BY Charles August Lindbergh
1913
Title | Banking and Currency and the Money Trust PDF eBook |
Author | Charles August Lindbergh |
Publisher | |
Pages | 328 |
Release | 1913 |
Genre | Banks and banking |
ISBN | |
BY Jacob Goldstein
2020-09-08
Title | Money PDF eBook |
Author | Jacob Goldstein |
Publisher | Hachette Books |
Pages | 220 |
Release | 2020-09-08 |
Genre | Business & Economics |
ISBN | 0316417181 |
The co-host of the popular NPR podcast Planet Money provides a well-researched, entertaining, somewhat irreverent look at how money is a made-up thing that has evolved over time to suit humanity's changing needs. Money only works because we all agree to believe in it. In Money, Jacob Goldstein shows how money is a useful fiction that has shaped societies for thousands of years, from the rise of coins in ancient Greece to the first stock market in Amsterdam to the emergence of shadow banking in the 21st century. At the heart of the story are the fringe thinkers and world leaders who reimagined money. Kublai Khan, the Mongol emperor, created paper money backed by nothing, centuries before it appeared in the west.
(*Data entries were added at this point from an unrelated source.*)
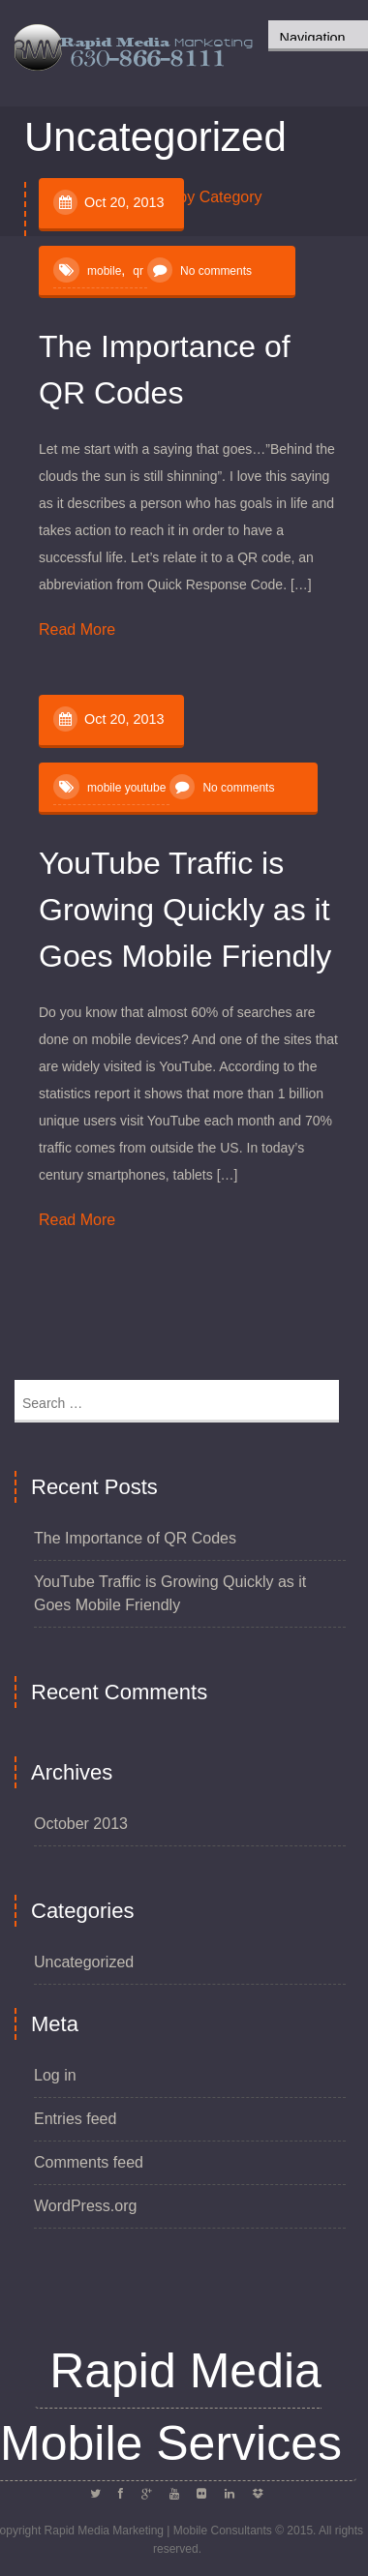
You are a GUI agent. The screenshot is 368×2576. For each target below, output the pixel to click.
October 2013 (81, 1823)
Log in (55, 2075)
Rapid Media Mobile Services (171, 2407)
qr (138, 271)
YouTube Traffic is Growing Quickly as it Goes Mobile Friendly (185, 909)
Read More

John Law, a professional gambler and convicted murderer, brought modern money to France (and destroyed the country's economy). The cypherpunks, a group of radical libertarian computer programmers, paved the way for bitcoin. One thing they all realized: what counts as money (and what doesn't) is the result of choices we make, and those choices have a profound effect on who gets more stuff and who gets less, who gets to take risks when times are good, and who gets screwed when things go bad. Lively, accessible, and full of interesting details (like the 43-pound copper coins that 17th-century Swedes carried strapped to their backs), Money is the story of the choices that gave us money as we know it today.